# [TASK OBJECTIVE]
Count the lines of the data below that contain the word "Uncheck", and reply with only that number.

# [INFORMATION GIVEN]
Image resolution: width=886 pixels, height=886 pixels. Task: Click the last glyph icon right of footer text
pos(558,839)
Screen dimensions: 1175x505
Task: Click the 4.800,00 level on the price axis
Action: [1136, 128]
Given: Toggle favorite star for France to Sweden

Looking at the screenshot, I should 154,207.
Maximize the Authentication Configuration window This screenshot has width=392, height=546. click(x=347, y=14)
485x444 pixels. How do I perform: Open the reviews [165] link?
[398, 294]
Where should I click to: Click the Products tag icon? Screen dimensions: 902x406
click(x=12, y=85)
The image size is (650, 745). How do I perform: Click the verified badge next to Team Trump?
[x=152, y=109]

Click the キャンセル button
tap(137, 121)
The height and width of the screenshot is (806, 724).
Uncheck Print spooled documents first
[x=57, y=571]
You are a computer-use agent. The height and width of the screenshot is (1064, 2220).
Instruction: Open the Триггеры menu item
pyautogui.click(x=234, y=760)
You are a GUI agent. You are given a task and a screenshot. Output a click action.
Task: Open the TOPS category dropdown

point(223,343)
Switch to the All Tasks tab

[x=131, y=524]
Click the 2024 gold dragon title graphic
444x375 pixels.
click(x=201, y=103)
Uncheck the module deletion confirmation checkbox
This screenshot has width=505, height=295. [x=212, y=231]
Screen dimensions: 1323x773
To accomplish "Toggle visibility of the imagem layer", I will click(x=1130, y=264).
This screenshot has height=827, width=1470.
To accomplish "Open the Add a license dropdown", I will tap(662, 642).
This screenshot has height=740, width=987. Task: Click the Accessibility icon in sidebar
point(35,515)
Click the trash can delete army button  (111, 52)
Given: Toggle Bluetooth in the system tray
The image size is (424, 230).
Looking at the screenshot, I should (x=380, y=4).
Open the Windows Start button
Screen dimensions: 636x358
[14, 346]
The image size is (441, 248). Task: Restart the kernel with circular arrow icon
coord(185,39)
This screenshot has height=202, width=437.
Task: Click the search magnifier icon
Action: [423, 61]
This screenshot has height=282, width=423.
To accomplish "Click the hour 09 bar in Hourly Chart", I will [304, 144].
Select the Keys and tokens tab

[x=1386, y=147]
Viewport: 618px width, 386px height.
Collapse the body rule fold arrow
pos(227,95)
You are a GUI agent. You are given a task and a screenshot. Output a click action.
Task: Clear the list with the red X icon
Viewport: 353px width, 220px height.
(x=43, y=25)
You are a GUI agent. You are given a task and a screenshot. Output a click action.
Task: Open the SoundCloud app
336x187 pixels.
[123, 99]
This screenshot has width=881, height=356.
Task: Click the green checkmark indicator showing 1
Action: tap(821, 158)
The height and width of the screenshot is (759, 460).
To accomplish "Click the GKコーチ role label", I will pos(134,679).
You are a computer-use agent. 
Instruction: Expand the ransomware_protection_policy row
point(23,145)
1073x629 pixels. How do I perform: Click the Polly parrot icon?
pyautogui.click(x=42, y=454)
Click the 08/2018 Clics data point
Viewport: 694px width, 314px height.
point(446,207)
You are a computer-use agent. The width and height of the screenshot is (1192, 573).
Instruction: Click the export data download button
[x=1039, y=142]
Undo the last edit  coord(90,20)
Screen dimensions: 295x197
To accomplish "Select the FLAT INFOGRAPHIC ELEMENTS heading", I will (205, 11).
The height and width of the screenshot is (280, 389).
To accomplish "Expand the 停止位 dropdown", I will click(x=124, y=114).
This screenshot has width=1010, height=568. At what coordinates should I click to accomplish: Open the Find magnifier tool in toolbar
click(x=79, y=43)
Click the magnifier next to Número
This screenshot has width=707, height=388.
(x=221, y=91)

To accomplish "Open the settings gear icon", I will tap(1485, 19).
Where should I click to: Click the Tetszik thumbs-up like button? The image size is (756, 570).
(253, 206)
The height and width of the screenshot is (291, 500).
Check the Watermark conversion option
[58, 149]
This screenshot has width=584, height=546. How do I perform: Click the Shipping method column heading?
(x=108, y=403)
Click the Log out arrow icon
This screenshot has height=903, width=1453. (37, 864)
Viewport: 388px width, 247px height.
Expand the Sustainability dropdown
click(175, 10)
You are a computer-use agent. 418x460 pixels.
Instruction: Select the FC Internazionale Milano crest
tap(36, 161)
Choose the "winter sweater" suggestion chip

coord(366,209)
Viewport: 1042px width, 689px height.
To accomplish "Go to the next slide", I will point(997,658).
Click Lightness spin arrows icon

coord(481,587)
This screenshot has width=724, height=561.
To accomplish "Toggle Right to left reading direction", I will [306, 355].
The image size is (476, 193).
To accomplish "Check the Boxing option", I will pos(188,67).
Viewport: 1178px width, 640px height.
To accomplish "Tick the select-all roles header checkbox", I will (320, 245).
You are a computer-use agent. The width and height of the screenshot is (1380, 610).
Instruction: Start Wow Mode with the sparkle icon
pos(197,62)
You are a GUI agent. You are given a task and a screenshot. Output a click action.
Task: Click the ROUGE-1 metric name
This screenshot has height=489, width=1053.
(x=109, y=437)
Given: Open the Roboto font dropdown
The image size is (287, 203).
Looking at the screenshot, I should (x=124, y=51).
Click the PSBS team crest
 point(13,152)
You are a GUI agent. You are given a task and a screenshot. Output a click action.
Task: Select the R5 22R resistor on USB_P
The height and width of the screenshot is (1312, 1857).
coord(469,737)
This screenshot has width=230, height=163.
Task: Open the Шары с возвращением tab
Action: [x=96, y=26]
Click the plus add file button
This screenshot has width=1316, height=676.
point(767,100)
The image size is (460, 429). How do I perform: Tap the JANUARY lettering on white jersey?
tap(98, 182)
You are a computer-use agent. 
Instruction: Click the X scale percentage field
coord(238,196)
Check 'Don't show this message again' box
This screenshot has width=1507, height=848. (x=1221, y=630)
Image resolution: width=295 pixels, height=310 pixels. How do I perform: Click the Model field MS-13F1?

# [SOLUTION TO THIS EXERCISE]
2